[Stored items]

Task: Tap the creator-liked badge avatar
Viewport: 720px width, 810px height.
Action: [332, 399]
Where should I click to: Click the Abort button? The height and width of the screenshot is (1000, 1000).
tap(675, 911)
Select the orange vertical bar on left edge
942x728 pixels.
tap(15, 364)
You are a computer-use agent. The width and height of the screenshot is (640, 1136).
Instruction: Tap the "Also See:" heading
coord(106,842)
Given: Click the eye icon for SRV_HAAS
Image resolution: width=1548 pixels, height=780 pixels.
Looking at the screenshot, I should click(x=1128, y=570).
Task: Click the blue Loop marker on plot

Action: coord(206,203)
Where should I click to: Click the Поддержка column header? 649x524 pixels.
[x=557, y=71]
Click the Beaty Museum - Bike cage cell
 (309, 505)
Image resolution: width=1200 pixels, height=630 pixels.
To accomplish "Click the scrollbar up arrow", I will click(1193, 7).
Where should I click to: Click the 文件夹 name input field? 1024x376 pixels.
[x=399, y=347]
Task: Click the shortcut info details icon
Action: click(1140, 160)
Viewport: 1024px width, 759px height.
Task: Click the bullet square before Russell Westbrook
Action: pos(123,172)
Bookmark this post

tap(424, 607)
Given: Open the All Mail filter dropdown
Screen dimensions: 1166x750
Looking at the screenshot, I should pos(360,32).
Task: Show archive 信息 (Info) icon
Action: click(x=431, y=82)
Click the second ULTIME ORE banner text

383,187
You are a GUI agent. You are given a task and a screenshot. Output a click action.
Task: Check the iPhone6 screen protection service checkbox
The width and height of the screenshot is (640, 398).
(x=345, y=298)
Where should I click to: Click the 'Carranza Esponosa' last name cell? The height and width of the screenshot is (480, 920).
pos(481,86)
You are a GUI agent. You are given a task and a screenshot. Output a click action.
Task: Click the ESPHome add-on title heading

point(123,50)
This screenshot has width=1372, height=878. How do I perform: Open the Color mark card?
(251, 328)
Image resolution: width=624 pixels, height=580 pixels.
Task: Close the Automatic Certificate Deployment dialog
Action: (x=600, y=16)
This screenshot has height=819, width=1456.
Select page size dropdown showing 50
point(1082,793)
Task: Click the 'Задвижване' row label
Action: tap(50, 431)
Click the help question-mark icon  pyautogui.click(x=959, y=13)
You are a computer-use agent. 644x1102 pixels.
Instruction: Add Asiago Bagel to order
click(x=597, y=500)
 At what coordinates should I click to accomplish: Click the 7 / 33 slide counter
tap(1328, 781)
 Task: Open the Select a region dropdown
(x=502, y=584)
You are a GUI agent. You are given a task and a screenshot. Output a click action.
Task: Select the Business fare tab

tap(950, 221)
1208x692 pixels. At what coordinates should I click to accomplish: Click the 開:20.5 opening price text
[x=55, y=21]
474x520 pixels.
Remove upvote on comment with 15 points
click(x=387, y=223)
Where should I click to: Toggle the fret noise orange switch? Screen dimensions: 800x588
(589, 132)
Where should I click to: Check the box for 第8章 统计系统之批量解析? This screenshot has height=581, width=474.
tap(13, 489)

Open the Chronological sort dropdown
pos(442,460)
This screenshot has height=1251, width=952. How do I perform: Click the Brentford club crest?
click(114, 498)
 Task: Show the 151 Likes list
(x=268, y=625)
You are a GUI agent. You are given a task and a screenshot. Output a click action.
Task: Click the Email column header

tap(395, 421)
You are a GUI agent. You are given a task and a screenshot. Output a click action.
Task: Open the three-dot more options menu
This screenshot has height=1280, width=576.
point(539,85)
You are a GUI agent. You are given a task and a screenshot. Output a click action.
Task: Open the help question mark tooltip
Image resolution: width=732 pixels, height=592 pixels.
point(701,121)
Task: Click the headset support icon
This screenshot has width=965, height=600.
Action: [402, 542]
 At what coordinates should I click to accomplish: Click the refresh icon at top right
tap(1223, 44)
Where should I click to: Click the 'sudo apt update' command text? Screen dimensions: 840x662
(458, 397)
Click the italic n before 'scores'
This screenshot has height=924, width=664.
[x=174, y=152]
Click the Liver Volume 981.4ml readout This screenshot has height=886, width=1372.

(ASSIGNED TASK):
Extract each entry in full and write it down exactly.

(SOLUTION TO THE EXERCISE):
Task: Tap the creator-liked badge avatar
Viewport: 720px width, 810px height.
Action: [332, 399]
Where should I click to: Click the Abort button? The height and width of the screenshot is (1000, 1000).
tap(675, 911)
Select the orange vertical bar on left edge
942x728 pixels.
tap(15, 364)
You are a computer-use agent. The width and height of the screenshot is (640, 1136).
Instruction: Tap the "Also See:" heading
coord(106,842)
Given: Click the eye icon for SRV_HAAS
Image resolution: width=1548 pixels, height=780 pixels.
Looking at the screenshot, I should click(x=1128, y=570).
Task: Click the blue Loop marker on plot

Action: coord(206,203)
Where should I click to: Click the Поддержка column header? 649x524 pixels.
[x=557, y=71]
Click the Beaty Museum - Bike cage cell
 (309, 505)
Image resolution: width=1200 pixels, height=630 pixels.
To accomplish "Click the scrollbar up arrow", I will click(1193, 7).
Where should I click to: Click the 文件夹 name input field? 1024x376 pixels.
[x=399, y=347]
Task: Click the shortcut info details icon
Action: click(1140, 160)
Viewport: 1024px width, 759px height.
Task: Click the bullet square before Russell Westbrook
Action: pos(123,172)
Bookmark this post

tap(424, 607)
Given: Open the All Mail filter dropdown
Screen dimensions: 1166x750
Looking at the screenshot, I should pos(360,32).
Task: Show archive 信息 (Info) icon
Action: click(x=431, y=82)
Click the second ULTIME ORE banner text

383,187
You are a GUI agent. You are given a task and a screenshot. Output a click action.
Task: Check the iPhone6 screen protection service checkbox
The width and height of the screenshot is (640, 398).
(x=345, y=298)
Where should I click to: Click the 'Carranza Esponosa' last name cell? The height and width of the screenshot is (480, 920).
pos(481,86)
You are a GUI agent. You are given a task and a screenshot. Output a click action.
Task: Click the ESPHome add-on title heading

point(123,50)
This screenshot has width=1372, height=878. How do I perform: Open the Color mark card?
(251, 328)
Image resolution: width=624 pixels, height=580 pixels.
Task: Close the Automatic Certificate Deployment dialog
Action: (x=600, y=16)
This screenshot has height=819, width=1456.
Select page size dropdown showing 50
point(1082,793)
Task: Click the 'Задвижване' row label
Action: tap(50, 431)
Click the help question-mark icon  pyautogui.click(x=959, y=13)
You are a computer-use agent. 644x1102 pixels.
Instruction: Add Asiago Bagel to order
click(x=597, y=500)
 At what coordinates should I click to accomplish: Click the 7 / 33 slide counter
tap(1328, 781)
 Task: Open the Select a region dropdown
(x=502, y=584)
You are a GUI agent. You are given a task and a screenshot. Output a click action.
Task: Select the Business fare tab

tap(950, 221)
1208x692 pixels. At what coordinates should I click to accomplish: Click the 開:20.5 opening price text
[x=55, y=21]
474x520 pixels.
Remove upvote on comment with 15 points
click(x=387, y=223)
Where should I click to: Toggle the fret noise orange switch? Screen dimensions: 800x588
(589, 132)
Where should I click to: Check the box for 第8章 统计系统之批量解析? This screenshot has height=581, width=474.
tap(13, 489)

Open the Chronological sort dropdown
pos(442,460)
This screenshot has height=1251, width=952. How do I perform: Click the Brentford club crest?
click(114, 498)
 Task: Show the 151 Likes list
(x=268, y=625)
You are a GUI agent. You are given a task and a screenshot. Output a click action.
Task: Click the Email column header

tap(395, 421)
You are a GUI agent. You are given a task and a screenshot. Output a click action.
Task: Open the three-dot more options menu
This screenshot has height=1280, width=576.
point(539,85)
You are a GUI agent. You are given a task and a screenshot. Output a click action.
Task: Open the help question mark tooltip
Image resolution: width=732 pixels, height=592 pixels.
point(701,121)
Task: Click the headset support icon
This screenshot has width=965, height=600.
Action: [402, 542]
 At what coordinates should I click to accomplish: Click the refresh icon at top right
tap(1223, 44)
Where should I click to: Click the 'sudo apt update' command text? Screen dimensions: 840x662
(458, 397)
Click the italic n before 'scores'
This screenshot has height=924, width=664.
[x=174, y=152]
Click the Liver Volume 981.4ml readout This screenshot has height=886, width=1372.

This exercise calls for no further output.